Assignment: Copy exactly, please, each line of the data below until the line that contains "This screenshot has height=409, width=680." has been copied, beginning at the top.

Records for this task:
--------------------------------

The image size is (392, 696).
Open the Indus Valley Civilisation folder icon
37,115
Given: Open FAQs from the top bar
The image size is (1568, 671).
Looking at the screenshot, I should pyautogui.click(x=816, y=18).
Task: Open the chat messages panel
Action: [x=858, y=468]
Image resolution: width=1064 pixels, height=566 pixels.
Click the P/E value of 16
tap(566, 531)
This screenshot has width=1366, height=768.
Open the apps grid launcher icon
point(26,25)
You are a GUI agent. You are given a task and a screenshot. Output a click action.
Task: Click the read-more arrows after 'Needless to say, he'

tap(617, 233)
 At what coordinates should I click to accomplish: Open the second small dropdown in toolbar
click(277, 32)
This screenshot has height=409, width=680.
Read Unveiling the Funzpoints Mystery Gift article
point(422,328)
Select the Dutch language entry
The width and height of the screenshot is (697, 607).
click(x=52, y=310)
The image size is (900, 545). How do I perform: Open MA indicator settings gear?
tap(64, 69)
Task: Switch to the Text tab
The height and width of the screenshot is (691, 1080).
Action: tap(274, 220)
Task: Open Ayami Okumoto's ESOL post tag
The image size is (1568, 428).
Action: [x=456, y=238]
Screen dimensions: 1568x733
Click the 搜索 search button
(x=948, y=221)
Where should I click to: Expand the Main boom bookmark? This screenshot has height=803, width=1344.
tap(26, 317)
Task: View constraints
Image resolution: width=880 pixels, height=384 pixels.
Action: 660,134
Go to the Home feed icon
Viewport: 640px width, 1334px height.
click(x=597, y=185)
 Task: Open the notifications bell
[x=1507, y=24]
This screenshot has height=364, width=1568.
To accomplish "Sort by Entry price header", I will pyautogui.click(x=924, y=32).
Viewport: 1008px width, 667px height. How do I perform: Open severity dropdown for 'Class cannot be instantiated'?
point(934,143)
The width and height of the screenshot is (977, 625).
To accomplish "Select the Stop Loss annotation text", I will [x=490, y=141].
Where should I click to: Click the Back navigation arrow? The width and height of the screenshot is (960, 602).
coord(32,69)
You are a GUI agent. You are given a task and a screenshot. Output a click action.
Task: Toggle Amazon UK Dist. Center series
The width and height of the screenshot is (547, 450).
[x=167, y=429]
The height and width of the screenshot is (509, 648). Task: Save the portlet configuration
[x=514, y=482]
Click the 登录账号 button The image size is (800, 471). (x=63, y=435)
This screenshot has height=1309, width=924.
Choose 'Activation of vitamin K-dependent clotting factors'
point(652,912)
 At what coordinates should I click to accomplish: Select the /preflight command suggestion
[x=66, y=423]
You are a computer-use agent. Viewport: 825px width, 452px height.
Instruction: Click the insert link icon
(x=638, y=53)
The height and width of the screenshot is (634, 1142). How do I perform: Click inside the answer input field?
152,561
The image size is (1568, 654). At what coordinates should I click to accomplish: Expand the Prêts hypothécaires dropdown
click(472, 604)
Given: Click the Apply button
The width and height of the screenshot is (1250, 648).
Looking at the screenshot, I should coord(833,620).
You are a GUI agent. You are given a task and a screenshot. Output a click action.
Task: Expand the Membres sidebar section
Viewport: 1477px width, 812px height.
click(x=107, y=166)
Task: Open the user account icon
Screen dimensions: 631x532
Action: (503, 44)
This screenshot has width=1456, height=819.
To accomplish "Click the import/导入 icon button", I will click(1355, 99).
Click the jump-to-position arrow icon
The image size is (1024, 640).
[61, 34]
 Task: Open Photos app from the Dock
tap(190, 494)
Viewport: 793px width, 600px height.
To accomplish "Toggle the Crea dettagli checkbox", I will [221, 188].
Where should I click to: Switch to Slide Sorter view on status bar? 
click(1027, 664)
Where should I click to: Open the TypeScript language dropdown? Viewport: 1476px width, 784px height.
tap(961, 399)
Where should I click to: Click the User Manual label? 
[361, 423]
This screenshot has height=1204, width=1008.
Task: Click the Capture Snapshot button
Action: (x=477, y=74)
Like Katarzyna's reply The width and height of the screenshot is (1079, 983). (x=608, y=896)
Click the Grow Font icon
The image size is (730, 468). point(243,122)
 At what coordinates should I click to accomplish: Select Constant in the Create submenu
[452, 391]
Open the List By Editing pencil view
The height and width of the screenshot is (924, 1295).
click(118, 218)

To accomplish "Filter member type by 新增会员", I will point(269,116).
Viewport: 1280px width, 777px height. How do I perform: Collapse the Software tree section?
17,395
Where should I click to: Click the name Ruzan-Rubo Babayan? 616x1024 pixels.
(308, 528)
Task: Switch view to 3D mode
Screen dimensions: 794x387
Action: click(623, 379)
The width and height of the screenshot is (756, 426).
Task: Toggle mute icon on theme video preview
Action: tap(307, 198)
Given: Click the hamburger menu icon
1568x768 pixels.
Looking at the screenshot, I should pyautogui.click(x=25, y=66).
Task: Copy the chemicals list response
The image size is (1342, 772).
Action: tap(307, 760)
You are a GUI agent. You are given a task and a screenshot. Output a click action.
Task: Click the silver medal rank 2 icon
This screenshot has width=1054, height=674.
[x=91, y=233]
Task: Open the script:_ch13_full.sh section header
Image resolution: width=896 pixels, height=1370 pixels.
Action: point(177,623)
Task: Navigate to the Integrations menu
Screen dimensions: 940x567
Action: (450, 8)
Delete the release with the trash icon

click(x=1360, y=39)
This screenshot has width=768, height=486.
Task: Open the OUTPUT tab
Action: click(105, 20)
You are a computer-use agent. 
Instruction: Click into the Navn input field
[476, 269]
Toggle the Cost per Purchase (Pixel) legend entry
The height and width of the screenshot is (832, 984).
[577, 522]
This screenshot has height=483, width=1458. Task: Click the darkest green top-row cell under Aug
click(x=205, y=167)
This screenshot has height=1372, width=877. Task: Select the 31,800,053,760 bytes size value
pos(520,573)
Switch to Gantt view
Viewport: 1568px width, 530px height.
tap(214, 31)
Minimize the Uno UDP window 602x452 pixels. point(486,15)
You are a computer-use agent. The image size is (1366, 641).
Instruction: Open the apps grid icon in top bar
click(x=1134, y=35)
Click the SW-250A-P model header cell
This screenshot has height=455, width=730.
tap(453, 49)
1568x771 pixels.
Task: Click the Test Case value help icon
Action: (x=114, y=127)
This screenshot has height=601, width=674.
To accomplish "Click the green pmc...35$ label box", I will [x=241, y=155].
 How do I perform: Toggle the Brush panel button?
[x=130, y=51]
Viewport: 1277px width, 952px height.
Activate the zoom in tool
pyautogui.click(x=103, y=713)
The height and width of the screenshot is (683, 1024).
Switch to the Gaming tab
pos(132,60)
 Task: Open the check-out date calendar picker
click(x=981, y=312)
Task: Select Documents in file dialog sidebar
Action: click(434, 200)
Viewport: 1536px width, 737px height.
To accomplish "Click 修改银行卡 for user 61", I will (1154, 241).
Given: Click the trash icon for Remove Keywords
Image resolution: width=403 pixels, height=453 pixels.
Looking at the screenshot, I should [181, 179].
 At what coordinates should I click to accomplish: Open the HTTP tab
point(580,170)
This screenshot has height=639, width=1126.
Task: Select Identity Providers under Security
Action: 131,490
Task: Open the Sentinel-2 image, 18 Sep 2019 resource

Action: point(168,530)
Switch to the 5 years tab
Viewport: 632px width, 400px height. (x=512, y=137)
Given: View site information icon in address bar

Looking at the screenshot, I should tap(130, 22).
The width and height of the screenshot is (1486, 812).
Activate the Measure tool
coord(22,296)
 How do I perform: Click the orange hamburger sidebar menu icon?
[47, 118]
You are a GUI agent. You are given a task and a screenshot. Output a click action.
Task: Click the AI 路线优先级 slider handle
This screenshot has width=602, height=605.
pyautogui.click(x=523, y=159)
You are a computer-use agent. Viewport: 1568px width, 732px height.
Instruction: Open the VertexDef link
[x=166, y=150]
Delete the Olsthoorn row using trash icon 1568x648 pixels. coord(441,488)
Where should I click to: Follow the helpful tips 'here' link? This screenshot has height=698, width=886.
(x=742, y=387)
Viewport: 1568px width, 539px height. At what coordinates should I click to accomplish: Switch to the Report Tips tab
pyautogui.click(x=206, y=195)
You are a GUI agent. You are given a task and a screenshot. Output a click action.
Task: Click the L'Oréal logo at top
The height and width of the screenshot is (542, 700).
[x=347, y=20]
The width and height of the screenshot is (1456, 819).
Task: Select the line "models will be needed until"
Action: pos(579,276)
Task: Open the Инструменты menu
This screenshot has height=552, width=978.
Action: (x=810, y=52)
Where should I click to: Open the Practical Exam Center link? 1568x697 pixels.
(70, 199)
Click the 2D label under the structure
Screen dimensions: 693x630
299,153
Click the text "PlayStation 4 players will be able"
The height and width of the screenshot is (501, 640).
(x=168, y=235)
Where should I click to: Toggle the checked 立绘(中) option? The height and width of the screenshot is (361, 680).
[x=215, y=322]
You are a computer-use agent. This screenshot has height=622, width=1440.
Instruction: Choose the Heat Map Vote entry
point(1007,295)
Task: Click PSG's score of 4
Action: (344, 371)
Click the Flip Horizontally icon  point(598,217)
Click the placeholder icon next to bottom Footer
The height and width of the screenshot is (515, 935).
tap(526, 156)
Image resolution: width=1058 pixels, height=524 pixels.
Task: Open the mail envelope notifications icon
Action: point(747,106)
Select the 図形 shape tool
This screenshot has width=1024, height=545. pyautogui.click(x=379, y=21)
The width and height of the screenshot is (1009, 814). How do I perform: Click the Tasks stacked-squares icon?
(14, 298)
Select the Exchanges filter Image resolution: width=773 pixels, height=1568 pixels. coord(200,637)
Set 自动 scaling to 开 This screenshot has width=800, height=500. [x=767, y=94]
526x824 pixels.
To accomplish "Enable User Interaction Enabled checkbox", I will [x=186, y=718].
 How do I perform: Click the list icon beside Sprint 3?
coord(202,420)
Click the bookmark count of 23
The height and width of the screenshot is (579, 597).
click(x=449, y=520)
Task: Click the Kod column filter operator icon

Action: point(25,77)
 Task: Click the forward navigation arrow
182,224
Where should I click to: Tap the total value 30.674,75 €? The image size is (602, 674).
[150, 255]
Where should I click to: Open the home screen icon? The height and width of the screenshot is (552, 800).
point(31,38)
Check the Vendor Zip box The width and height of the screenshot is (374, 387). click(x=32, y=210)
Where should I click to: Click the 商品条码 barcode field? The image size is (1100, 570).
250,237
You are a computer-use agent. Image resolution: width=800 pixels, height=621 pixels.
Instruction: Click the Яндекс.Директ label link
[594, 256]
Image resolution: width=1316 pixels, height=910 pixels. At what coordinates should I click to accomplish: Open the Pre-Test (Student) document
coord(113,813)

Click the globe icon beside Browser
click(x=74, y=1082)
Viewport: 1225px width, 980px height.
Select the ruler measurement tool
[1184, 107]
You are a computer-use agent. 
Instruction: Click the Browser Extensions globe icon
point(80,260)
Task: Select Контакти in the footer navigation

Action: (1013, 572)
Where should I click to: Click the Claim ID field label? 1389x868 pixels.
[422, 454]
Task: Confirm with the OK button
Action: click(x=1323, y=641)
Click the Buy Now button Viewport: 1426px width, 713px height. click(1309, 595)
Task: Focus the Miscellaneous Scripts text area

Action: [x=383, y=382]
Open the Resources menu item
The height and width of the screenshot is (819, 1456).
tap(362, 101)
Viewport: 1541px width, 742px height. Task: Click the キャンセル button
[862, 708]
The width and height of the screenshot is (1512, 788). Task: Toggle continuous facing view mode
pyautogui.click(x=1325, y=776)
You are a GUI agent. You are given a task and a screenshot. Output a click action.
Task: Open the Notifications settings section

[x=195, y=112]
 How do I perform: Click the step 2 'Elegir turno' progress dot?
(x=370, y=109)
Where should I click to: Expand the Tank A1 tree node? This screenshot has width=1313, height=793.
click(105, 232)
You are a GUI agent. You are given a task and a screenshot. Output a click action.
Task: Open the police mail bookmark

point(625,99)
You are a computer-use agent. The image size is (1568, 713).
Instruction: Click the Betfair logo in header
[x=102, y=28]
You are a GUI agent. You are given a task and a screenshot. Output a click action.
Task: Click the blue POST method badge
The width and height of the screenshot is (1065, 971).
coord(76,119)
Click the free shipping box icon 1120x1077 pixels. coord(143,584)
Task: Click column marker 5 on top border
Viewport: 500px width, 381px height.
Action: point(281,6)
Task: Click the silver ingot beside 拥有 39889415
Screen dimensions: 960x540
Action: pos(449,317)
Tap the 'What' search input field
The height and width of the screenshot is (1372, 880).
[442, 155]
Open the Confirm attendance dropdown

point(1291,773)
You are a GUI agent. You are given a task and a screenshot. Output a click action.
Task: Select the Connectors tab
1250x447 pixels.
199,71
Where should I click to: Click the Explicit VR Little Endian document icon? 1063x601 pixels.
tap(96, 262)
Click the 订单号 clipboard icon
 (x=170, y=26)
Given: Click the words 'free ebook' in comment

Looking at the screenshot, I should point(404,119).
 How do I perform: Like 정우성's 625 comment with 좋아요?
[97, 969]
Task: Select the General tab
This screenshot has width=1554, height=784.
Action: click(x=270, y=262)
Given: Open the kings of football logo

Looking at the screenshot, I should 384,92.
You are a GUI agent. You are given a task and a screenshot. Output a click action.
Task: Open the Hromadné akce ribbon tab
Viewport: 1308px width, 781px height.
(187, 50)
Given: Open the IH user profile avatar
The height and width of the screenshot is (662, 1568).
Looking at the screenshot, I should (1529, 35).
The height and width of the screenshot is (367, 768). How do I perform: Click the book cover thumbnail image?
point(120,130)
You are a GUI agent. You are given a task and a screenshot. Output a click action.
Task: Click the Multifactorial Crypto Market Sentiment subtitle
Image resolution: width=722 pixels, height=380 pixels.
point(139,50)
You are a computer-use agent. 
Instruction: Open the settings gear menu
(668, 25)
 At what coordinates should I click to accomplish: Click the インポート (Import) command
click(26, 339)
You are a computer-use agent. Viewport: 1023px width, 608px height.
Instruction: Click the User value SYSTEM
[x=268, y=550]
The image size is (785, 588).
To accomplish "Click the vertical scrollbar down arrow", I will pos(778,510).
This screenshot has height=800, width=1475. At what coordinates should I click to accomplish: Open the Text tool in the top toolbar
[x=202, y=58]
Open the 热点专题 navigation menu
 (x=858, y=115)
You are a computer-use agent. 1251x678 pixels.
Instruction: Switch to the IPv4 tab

--------------------------------

Task result:
The image size is (392, 696).
Open the Indus Valley Civilisation folder icon
37,115
Given: Open FAQs from the top bar
The image size is (1568, 671).
Looking at the screenshot, I should pyautogui.click(x=816, y=18).
Task: Open the chat messages panel
Action: [x=858, y=468]
Image resolution: width=1064 pixels, height=566 pixels.
Click the P/E value of 16
tap(566, 531)
This screenshot has width=1366, height=768.
Open the apps grid launcher icon
point(26,25)
You are a GUI agent. You are given a task and a screenshot. Output a click action.
Task: Click the read-more arrows after 'Needless to say, he'

tap(617, 233)
 At what coordinates should I click to accomplish: Open the second small dropdown in toolbar
click(277, 32)
This screenshot has height=409, width=680.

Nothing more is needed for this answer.